WRITTEN INSTRUCTION:
Transcribe the data below line for line, with no alterations.

THE DATA:
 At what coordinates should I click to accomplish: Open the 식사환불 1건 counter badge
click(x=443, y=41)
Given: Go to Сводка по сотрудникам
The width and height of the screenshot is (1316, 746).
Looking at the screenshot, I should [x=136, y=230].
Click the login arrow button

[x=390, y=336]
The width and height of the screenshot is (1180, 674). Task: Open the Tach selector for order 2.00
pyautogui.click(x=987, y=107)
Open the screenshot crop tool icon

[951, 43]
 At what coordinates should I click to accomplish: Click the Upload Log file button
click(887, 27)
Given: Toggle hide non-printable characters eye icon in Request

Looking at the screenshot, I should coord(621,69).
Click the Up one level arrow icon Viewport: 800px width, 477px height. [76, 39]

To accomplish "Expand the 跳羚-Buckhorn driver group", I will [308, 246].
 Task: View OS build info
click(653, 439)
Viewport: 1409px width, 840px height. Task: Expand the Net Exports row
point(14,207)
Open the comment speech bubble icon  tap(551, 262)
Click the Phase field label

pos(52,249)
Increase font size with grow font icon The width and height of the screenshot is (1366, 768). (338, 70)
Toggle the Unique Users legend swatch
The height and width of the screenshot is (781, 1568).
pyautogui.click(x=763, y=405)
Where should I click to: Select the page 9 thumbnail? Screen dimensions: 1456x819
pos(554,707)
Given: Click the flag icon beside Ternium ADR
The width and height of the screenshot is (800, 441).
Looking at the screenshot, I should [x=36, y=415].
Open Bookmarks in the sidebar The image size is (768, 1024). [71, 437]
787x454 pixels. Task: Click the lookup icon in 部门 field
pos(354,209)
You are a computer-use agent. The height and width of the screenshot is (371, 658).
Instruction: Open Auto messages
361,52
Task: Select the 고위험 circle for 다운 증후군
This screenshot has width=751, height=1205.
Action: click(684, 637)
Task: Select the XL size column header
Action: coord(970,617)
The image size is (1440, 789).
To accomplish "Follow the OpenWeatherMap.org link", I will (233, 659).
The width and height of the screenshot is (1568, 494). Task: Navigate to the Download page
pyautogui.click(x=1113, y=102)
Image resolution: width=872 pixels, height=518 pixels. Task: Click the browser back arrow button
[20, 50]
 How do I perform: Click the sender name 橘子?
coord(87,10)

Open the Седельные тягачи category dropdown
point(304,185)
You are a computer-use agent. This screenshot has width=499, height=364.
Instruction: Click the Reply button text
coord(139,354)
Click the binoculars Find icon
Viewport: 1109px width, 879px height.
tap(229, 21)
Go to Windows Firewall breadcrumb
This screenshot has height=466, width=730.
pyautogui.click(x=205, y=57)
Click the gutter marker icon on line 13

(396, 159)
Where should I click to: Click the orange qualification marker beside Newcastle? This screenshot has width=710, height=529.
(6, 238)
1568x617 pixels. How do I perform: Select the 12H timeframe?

RESULT:
 At what coordinates should I click to accomplish: Open the 식사환불 1건 counter badge
click(x=443, y=41)
Given: Go to Сводка по сотрудникам
The width and height of the screenshot is (1316, 746).
Looking at the screenshot, I should [x=136, y=230].
Click the login arrow button

[x=390, y=336]
The width and height of the screenshot is (1180, 674). Task: Open the Tach selector for order 2.00
pyautogui.click(x=987, y=107)
Open the screenshot crop tool icon

[951, 43]
 At what coordinates should I click to accomplish: Click the Upload Log file button
click(887, 27)
Given: Toggle hide non-printable characters eye icon in Request

Looking at the screenshot, I should coord(621,69).
Click the Up one level arrow icon Viewport: 800px width, 477px height. [76, 39]

To accomplish "Expand the 跳羚-Buckhorn driver group", I will [308, 246].
 Task: View OS build info
click(653, 439)
Viewport: 1409px width, 840px height. Task: Expand the Net Exports row
point(14,207)
Open the comment speech bubble icon  tap(551, 262)
Click the Phase field label

pos(52,249)
Increase font size with grow font icon The width and height of the screenshot is (1366, 768). (338, 70)
Toggle the Unique Users legend swatch
The height and width of the screenshot is (781, 1568).
pyautogui.click(x=763, y=405)
Where should I click to: Select the page 9 thumbnail? Screen dimensions: 1456x819
pos(554,707)
Given: Click the flag icon beside Ternium ADR
The width and height of the screenshot is (800, 441).
Looking at the screenshot, I should [x=36, y=415].
Open Bookmarks in the sidebar The image size is (768, 1024). [71, 437]
787x454 pixels. Task: Click the lookup icon in 部门 field
pos(354,209)
You are a computer-use agent. The height and width of the screenshot is (371, 658).
Instruction: Open Auto messages
361,52
Task: Select the 고위험 circle for 다운 증후군
This screenshot has width=751, height=1205.
Action: click(684, 637)
Task: Select the XL size column header
Action: coord(970,617)
The image size is (1440, 789).
To accomplish "Follow the OpenWeatherMap.org link", I will (233, 659).
The width and height of the screenshot is (1568, 494). Task: Navigate to the Download page
pyautogui.click(x=1113, y=102)
Image resolution: width=872 pixels, height=518 pixels. Task: Click the browser back arrow button
[20, 50]
 How do I perform: Click the sender name 橘子?
coord(87,10)

Open the Седельные тягачи category dropdown
point(304,185)
You are a computer-use agent. This screenshot has width=499, height=364.
Instruction: Click the Reply button text
coord(139,354)
Click the binoculars Find icon
Viewport: 1109px width, 879px height.
tap(229, 21)
Go to Windows Firewall breadcrumb
This screenshot has height=466, width=730.
pyautogui.click(x=205, y=57)
Click the gutter marker icon on line 13

(396, 159)
Where should I click to: Click the orange qualification marker beside Newcastle? This screenshot has width=710, height=529.
(6, 238)
1568x617 pixels. How do I perform: Select the 12H timeframe?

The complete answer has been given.